= Beginning of Section =

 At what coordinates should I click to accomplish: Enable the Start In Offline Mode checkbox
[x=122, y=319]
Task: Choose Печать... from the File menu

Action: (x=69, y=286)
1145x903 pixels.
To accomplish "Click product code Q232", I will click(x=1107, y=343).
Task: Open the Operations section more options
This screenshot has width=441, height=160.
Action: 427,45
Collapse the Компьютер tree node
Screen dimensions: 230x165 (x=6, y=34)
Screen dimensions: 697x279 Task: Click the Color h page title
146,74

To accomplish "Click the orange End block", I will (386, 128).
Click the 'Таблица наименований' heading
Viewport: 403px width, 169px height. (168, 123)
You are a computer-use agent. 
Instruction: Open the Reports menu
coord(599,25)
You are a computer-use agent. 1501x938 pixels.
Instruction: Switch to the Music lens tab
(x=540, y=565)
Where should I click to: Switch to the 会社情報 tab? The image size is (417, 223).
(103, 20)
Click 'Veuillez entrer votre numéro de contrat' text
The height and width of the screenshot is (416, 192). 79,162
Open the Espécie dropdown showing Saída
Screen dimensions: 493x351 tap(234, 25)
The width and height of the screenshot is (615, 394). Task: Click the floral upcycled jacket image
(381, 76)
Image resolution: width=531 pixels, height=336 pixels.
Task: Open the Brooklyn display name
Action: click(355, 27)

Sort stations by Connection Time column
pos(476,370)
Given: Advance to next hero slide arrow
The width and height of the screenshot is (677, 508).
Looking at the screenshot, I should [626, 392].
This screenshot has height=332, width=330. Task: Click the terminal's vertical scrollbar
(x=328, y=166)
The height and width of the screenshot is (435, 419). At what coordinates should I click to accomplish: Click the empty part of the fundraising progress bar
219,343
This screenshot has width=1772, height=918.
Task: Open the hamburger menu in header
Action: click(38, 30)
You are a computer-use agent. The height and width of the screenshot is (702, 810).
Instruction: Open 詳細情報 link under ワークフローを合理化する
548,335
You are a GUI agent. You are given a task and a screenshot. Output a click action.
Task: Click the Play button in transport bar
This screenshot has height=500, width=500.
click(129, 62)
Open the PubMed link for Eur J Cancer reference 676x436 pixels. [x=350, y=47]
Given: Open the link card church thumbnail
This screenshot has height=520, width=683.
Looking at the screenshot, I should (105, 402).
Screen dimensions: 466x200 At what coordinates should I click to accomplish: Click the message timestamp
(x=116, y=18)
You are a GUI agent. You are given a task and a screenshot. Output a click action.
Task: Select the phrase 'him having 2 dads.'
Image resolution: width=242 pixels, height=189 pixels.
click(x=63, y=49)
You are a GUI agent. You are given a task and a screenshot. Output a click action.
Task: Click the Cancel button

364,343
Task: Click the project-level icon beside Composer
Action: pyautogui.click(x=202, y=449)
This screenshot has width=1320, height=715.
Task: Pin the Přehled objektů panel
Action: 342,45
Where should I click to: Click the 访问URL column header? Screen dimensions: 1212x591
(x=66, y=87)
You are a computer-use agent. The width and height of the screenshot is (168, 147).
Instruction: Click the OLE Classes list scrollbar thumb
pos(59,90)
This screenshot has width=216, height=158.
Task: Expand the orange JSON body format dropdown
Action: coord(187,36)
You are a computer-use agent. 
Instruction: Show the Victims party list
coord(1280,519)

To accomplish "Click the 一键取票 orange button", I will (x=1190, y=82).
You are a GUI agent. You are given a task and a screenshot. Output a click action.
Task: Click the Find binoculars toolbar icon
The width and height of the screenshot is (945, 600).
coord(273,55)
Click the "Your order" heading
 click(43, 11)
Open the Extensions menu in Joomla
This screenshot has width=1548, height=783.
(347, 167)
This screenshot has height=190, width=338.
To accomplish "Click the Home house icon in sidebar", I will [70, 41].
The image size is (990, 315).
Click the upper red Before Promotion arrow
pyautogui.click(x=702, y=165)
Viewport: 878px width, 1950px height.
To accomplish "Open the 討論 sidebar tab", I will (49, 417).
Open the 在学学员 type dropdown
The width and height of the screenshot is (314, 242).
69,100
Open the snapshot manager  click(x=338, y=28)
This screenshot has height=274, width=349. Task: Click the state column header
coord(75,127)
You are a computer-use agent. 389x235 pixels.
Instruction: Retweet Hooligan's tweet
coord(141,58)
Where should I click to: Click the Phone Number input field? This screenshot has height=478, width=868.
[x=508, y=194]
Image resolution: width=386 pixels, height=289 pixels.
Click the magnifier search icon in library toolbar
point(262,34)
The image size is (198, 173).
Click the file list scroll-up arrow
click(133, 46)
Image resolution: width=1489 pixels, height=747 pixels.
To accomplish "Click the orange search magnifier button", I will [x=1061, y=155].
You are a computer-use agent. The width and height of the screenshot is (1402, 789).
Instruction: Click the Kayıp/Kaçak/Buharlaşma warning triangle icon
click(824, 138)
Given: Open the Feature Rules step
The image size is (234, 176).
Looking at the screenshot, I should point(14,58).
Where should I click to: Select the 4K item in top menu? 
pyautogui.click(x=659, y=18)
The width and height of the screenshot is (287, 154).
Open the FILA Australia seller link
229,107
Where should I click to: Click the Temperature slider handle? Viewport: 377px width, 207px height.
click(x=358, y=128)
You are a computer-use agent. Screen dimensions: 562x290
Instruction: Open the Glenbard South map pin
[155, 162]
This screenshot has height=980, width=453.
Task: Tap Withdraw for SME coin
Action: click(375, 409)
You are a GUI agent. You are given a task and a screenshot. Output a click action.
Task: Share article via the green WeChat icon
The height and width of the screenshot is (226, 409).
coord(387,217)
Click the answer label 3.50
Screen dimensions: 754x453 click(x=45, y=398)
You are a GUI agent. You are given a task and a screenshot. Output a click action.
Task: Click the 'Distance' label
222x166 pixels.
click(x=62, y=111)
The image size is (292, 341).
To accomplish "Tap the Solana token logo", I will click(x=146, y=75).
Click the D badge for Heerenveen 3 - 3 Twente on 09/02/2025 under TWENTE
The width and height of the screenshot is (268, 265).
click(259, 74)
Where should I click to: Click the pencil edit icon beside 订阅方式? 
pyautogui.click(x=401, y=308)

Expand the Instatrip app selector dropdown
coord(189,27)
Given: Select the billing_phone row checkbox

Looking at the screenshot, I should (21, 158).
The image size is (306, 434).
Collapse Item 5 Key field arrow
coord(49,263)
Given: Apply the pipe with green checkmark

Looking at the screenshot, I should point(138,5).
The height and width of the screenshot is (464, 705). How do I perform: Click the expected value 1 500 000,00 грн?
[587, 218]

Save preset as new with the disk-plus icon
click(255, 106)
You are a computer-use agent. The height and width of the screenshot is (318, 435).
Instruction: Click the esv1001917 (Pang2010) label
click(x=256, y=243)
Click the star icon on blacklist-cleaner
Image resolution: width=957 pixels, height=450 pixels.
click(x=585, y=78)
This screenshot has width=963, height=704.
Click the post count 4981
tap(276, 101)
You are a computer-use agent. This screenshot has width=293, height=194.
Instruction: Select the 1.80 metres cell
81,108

= End of Section =

▶ _Your objective_
Restate the records above word for word, omitting nothing.

▶ _Task output_
 At what coordinates should I click to accomplish: Enable the Start In Offline Mode checkbox
[x=122, y=319]
Task: Choose Печать... from the File menu

Action: (x=69, y=286)
1145x903 pixels.
To accomplish "Click product code Q232", I will click(x=1107, y=343).
Task: Open the Operations section more options
This screenshot has width=441, height=160.
Action: 427,45
Collapse the Компьютер tree node
Screen dimensions: 230x165 (x=6, y=34)
Screen dimensions: 697x279 Task: Click the Color h page title
146,74

To accomplish "Click the orange End block", I will (386, 128).
Click the 'Таблица наименований' heading
Viewport: 403px width, 169px height. (168, 123)
You are a computer-use agent. 
Instruction: Open the Reports menu
coord(599,25)
You are a computer-use agent. 1501x938 pixels.
Instruction: Switch to the Music lens tab
(x=540, y=565)
Where should I click to: Switch to the 会社情報 tab? The image size is (417, 223).
(103, 20)
Click 'Veuillez entrer votre numéro de contrat' text
The height and width of the screenshot is (416, 192). 79,162
Open the Espécie dropdown showing Saída
Screen dimensions: 493x351 tap(234, 25)
The width and height of the screenshot is (615, 394). Task: Click the floral upcycled jacket image
(381, 76)
Image resolution: width=531 pixels, height=336 pixels.
Task: Open the Brooklyn display name
Action: click(355, 27)

Sort stations by Connection Time column
pos(476,370)
Given: Advance to next hero slide arrow
The width and height of the screenshot is (677, 508).
Looking at the screenshot, I should [626, 392].
This screenshot has height=332, width=330. Task: Click the terminal's vertical scrollbar
(x=328, y=166)
The height and width of the screenshot is (435, 419). At what coordinates should I click to accomplish: Click the empty part of the fundraising progress bar
219,343
This screenshot has width=1772, height=918.
Task: Open the hamburger menu in header
Action: click(38, 30)
You are a computer-use agent. The height and width of the screenshot is (702, 810).
Instruction: Open 詳細情報 link under ワークフローを合理化する
548,335
You are a GUI agent. You are given a task and a screenshot. Output a click action.
Task: Click the Play button in transport bar
This screenshot has height=500, width=500.
click(129, 62)
Open the PubMed link for Eur J Cancer reference 676x436 pixels. [x=350, y=47]
Given: Open the link card church thumbnail
This screenshot has height=520, width=683.
Looking at the screenshot, I should (105, 402).
Screen dimensions: 466x200 At what coordinates should I click to accomplish: Click the message timestamp
(x=116, y=18)
You are a GUI agent. You are given a task and a screenshot. Output a click action.
Task: Select the phrase 'him having 2 dads.'
Image resolution: width=242 pixels, height=189 pixels.
click(x=63, y=49)
You are a GUI agent. You are given a task and a screenshot. Output a click action.
Task: Click the Cancel button

364,343
Task: Click the project-level icon beside Composer
Action: pyautogui.click(x=202, y=449)
This screenshot has width=1320, height=715.
Task: Pin the Přehled objektů panel
Action: 342,45
Where should I click to: Click the 访问URL column header? Screen dimensions: 1212x591
(x=66, y=87)
You are a computer-use agent. The width and height of the screenshot is (168, 147).
Instruction: Click the OLE Classes list scrollbar thumb
pos(59,90)
This screenshot has width=216, height=158.
Task: Expand the orange JSON body format dropdown
Action: coord(187,36)
You are a computer-use agent. 
Instruction: Show the Victims party list
coord(1280,519)

To accomplish "Click the 一键取票 orange button", I will (x=1190, y=82).
You are a GUI agent. You are given a task and a screenshot. Output a click action.
Task: Click the Find binoculars toolbar icon
The width and height of the screenshot is (945, 600).
coord(273,55)
Click the "Your order" heading
 click(43, 11)
Open the Extensions menu in Joomla
This screenshot has width=1548, height=783.
(347, 167)
This screenshot has height=190, width=338.
To accomplish "Click the Home house icon in sidebar", I will [70, 41].
The image size is (990, 315).
Click the upper red Before Promotion arrow
pyautogui.click(x=702, y=165)
Viewport: 878px width, 1950px height.
To accomplish "Open the 討論 sidebar tab", I will (49, 417).
Open the 在学学员 type dropdown
The width and height of the screenshot is (314, 242).
69,100
Open the snapshot manager  click(x=338, y=28)
This screenshot has height=274, width=349. Task: Click the state column header
coord(75,127)
You are a computer-use agent. 389x235 pixels.
Instruction: Retweet Hooligan's tweet
coord(141,58)
Where should I click to: Click the Phone Number input field? This screenshot has height=478, width=868.
[x=508, y=194]
Image resolution: width=386 pixels, height=289 pixels.
Click the magnifier search icon in library toolbar
point(262,34)
The image size is (198, 173).
Click the file list scroll-up arrow
click(133, 46)
Image resolution: width=1489 pixels, height=747 pixels.
To accomplish "Click the orange search magnifier button", I will [x=1061, y=155].
You are a computer-use agent. The width and height of the screenshot is (1402, 789).
Instruction: Click the Kayıp/Kaçak/Buharlaşma warning triangle icon
click(824, 138)
Given: Open the Feature Rules step
The image size is (234, 176).
Looking at the screenshot, I should point(14,58).
Where should I click to: Select the 4K item in top menu? 
pyautogui.click(x=659, y=18)
The width and height of the screenshot is (287, 154).
Open the FILA Australia seller link
229,107
Where should I click to: Click the Temperature slider handle? Viewport: 377px width, 207px height.
click(x=358, y=128)
You are a computer-use agent. Screen dimensions: 562x290
Instruction: Open the Glenbard South map pin
[155, 162]
This screenshot has height=980, width=453.
Task: Tap Withdraw for SME coin
Action: click(375, 409)
You are a GUI agent. You are given a task and a screenshot. Output a click action.
Task: Share article via the green WeChat icon
The height and width of the screenshot is (226, 409).
coord(387,217)
Click the answer label 3.50
Screen dimensions: 754x453 click(x=45, y=398)
You are a GUI agent. You are given a task and a screenshot. Output a click action.
Task: Click the 'Distance' label
222x166 pixels.
click(x=62, y=111)
The image size is (292, 341).
To accomplish "Tap the Solana token logo", I will click(x=146, y=75).
Click the D badge for Heerenveen 3 - 3 Twente on 09/02/2025 under TWENTE
The width and height of the screenshot is (268, 265).
click(259, 74)
Where should I click to: Click the pencil edit icon beside 订阅方式? 
pyautogui.click(x=401, y=308)

Expand the Instatrip app selector dropdown
coord(189,27)
Given: Select the billing_phone row checkbox

Looking at the screenshot, I should (21, 158).
The image size is (306, 434).
Collapse Item 5 Key field arrow
coord(49,263)
Given: Apply the pipe with green checkmark

Looking at the screenshot, I should point(138,5).
The height and width of the screenshot is (464, 705). How do I perform: Click the expected value 1 500 000,00 грн?
[587, 218]

Save preset as new with the disk-plus icon
click(255, 106)
You are a computer-use agent. The height and width of the screenshot is (318, 435).
Instruction: Click the esv1001917 (Pang2010) label
click(x=256, y=243)
Click the star icon on blacklist-cleaner
Image resolution: width=957 pixels, height=450 pixels.
click(x=585, y=78)
This screenshot has width=963, height=704.
Click the post count 4981
tap(276, 101)
You are a computer-use agent. This screenshot has width=293, height=194.
Instruction: Select the 1.80 metres cell
81,108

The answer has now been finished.